3. Examine the context.Request.Headers collection.

The context.Request.Headers collection contains the headers sent by the client, including the query string parameters. You can access the query parameters by using context.Request.Headers["userId"].ToString().

4. Consider using a middleware instead of a handler.

Instead of implementing the HandleRequirementAsync method, you could create a custom middleware and handle authorization logic there. This approach can be more flexible and allows you to customize the authorization process without modifying the handler class itself.

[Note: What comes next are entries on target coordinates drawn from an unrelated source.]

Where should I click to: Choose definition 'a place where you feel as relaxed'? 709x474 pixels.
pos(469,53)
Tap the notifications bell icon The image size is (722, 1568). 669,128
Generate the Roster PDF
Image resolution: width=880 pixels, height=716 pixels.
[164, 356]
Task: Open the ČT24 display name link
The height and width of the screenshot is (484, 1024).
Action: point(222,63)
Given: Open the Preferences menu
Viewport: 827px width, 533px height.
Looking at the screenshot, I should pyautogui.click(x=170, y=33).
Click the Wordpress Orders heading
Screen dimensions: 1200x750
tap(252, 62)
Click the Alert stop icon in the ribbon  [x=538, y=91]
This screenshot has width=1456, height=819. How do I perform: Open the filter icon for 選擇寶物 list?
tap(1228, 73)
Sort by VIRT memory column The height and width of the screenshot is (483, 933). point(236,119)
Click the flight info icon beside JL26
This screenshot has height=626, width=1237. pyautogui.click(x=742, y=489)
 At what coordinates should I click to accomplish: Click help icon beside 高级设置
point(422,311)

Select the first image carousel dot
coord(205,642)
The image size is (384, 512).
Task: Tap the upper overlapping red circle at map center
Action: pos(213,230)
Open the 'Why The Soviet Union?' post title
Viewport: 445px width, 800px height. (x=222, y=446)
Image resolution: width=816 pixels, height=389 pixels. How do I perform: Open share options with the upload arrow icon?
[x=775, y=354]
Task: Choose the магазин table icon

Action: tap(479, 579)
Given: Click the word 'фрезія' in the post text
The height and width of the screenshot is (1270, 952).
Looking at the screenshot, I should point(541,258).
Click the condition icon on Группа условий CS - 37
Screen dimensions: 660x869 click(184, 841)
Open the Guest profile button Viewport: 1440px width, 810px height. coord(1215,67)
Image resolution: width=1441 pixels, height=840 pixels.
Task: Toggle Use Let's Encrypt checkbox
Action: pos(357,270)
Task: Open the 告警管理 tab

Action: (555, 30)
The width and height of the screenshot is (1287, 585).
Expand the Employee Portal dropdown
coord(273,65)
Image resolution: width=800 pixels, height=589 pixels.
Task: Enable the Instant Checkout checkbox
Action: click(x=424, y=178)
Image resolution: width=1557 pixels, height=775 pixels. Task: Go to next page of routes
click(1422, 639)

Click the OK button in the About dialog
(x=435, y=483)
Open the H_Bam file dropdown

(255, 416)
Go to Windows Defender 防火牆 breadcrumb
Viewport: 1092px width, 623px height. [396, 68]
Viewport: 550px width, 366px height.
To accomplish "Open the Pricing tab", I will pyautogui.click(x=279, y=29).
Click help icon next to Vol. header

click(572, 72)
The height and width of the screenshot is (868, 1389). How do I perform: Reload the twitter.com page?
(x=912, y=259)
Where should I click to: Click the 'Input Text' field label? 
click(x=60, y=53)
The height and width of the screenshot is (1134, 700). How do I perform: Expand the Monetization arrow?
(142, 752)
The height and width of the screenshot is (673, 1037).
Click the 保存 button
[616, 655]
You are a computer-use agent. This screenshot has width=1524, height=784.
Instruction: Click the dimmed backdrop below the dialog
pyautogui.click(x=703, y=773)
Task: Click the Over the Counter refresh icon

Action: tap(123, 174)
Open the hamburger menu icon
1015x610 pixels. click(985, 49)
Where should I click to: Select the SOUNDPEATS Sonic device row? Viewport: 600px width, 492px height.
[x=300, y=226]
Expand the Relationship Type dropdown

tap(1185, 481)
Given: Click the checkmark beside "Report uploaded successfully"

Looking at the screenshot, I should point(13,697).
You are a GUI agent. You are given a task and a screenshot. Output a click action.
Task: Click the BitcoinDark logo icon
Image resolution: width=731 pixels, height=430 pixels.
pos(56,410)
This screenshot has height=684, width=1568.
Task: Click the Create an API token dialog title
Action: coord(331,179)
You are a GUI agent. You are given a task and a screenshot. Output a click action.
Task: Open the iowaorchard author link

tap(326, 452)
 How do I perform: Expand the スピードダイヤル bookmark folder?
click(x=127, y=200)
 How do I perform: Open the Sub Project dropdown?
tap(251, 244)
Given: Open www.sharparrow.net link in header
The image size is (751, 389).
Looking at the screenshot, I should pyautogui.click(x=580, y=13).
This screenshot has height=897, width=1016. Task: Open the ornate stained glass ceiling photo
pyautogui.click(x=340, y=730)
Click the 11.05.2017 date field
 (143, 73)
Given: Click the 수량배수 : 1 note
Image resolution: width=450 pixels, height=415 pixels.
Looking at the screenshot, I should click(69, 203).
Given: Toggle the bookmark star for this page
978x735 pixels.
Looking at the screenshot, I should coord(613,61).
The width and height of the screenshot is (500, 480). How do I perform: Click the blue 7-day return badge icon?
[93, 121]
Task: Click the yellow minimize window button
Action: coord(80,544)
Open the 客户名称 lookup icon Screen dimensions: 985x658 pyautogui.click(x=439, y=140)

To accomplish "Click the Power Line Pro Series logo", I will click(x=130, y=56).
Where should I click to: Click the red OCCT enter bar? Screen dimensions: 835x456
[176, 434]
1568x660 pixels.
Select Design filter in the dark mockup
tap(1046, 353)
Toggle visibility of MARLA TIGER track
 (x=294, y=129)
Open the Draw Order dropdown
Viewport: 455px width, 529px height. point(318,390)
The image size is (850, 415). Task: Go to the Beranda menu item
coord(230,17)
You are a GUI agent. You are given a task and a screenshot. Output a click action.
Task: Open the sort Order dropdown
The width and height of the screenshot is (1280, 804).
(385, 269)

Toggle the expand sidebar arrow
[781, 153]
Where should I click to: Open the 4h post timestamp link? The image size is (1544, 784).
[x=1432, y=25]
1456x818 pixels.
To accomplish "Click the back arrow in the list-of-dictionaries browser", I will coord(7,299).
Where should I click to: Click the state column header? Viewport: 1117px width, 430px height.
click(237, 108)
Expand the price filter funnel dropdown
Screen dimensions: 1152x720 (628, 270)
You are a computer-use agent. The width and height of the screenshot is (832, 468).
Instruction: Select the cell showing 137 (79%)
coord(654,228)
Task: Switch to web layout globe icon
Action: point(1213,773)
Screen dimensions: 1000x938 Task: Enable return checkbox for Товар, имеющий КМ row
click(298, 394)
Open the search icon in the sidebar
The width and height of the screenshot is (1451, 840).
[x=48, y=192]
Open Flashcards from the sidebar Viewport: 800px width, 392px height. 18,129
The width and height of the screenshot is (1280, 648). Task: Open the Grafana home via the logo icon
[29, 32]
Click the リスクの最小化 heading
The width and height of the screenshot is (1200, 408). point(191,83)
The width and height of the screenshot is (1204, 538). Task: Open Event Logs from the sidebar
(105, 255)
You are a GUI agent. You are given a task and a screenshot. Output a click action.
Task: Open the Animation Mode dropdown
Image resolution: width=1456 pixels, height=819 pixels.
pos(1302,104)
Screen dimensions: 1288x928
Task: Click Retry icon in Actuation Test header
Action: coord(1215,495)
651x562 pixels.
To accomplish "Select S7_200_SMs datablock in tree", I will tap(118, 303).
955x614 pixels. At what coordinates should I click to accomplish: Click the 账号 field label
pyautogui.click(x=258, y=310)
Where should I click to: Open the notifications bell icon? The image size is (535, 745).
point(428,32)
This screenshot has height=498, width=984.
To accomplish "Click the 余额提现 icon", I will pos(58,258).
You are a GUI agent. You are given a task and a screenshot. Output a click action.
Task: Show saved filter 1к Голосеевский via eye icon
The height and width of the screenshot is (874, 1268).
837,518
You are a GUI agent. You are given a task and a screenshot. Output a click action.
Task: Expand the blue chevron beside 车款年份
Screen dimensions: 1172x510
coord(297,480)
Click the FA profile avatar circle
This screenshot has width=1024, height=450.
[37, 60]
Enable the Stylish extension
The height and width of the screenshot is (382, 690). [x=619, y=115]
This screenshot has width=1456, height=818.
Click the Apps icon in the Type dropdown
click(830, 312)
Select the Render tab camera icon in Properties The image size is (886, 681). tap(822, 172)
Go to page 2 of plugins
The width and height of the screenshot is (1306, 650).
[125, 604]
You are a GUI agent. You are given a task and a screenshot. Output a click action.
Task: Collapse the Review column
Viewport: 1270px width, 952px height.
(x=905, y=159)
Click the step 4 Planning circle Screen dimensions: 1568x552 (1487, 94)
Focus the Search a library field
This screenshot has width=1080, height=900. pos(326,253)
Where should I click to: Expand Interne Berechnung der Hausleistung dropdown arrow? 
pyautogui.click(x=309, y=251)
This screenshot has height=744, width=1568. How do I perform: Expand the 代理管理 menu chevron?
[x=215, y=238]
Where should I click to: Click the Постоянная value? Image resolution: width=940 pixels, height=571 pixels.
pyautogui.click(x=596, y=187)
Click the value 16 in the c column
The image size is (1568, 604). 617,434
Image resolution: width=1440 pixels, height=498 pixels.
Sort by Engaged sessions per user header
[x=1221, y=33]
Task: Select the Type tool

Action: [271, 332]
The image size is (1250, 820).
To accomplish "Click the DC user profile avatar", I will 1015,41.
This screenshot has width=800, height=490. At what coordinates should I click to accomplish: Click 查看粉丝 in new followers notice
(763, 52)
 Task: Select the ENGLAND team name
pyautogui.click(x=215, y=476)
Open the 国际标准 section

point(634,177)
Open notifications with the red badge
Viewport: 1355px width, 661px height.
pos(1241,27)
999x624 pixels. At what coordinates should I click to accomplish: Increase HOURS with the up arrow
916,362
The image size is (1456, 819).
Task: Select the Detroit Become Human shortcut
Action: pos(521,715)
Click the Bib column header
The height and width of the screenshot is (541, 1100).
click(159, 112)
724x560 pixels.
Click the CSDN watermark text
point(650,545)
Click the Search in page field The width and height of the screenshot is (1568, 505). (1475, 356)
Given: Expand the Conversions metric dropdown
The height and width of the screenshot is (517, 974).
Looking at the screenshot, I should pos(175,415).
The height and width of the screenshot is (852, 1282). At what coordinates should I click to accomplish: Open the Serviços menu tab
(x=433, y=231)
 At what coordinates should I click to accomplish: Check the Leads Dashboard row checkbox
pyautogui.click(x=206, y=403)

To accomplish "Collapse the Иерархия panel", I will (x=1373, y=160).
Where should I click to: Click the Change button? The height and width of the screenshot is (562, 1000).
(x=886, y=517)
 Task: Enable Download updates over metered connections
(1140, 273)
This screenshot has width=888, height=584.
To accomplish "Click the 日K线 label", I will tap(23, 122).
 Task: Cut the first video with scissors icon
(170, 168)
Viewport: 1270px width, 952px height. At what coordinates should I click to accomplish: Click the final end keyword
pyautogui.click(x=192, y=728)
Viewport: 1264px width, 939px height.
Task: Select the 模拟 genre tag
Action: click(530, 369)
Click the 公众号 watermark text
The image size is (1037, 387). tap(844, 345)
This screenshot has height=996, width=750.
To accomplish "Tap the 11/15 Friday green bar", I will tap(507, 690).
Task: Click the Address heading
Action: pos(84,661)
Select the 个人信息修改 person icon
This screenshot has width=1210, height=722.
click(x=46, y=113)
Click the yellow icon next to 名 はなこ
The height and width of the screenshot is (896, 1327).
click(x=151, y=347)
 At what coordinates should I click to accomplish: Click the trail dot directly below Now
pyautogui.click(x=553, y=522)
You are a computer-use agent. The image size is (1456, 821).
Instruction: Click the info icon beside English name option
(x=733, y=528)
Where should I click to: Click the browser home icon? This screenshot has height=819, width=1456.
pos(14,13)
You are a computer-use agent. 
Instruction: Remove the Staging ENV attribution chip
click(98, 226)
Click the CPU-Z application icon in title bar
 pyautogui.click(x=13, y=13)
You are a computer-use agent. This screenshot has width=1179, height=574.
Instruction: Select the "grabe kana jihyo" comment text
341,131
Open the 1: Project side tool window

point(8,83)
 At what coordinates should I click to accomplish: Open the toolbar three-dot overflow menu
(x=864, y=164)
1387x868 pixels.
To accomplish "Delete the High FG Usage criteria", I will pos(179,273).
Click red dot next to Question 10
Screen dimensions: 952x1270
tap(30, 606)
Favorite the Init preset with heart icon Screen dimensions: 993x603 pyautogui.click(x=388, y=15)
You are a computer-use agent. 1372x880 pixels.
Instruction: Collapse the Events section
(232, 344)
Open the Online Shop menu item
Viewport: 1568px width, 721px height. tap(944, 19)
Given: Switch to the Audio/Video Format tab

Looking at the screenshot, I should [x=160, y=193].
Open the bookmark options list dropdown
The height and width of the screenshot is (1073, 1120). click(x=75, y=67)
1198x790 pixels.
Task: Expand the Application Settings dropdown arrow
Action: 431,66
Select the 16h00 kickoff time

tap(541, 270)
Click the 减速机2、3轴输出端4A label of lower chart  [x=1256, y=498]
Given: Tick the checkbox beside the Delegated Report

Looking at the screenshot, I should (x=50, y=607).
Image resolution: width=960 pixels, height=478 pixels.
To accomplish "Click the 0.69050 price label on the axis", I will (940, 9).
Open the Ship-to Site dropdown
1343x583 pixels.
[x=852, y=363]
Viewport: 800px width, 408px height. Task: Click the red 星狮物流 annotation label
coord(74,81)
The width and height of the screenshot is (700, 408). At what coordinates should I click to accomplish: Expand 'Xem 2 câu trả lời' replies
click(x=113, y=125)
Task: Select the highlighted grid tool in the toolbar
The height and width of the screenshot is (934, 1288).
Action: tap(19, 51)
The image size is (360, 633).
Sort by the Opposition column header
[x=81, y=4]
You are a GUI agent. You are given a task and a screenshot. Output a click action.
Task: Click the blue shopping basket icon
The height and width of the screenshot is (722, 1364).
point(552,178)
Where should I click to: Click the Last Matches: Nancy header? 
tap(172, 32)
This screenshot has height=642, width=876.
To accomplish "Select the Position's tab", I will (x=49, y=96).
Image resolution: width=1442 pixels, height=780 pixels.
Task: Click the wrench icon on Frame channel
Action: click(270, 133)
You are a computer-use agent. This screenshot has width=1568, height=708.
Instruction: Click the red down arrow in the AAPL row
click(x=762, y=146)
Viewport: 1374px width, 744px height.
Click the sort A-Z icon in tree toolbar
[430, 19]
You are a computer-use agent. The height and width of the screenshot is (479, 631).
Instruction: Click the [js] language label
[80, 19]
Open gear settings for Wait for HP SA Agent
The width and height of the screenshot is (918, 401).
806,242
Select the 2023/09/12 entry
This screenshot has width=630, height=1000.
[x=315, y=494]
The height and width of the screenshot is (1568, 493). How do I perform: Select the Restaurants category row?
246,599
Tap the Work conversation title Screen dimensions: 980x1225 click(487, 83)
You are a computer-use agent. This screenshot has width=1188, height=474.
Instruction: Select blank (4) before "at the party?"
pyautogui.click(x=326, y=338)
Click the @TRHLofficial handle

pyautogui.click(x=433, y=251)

Updated code with these fixes:

// Option 1: Check for the AuthorizationFilterContext property on other objects
if (context.Items.Any(item => item is AuthorizationFilterContext))
{
    var authFilterContext = context.Items.First() as AuthorizationFilterContext;
    // ...

// Option 2: Use the Query property to access the query string value
string loggedInAdminId = context.Request.Query["userId"].ToString();

// Option 3: Examine the context.Request.Headers collection
string adminIdBeingEdited = context.Request.Headers["userId"].ToString();

// Option 4: Use a middleware for authorization
public class CustomAuthorizationMiddleware : Middleware
{
    protected override void Configure(IApplicationBuilder app, IWebHostEnvironment env,
                                 ApplicationEnvironment appEnvironment, IDependencyResolver dependencies)
    {
        // Handle authorization logic here
    }
}

These changes should resolve the context.Resource as AuthorizationFilterContext issue and enable you to implement the custom authorization requirement successfully.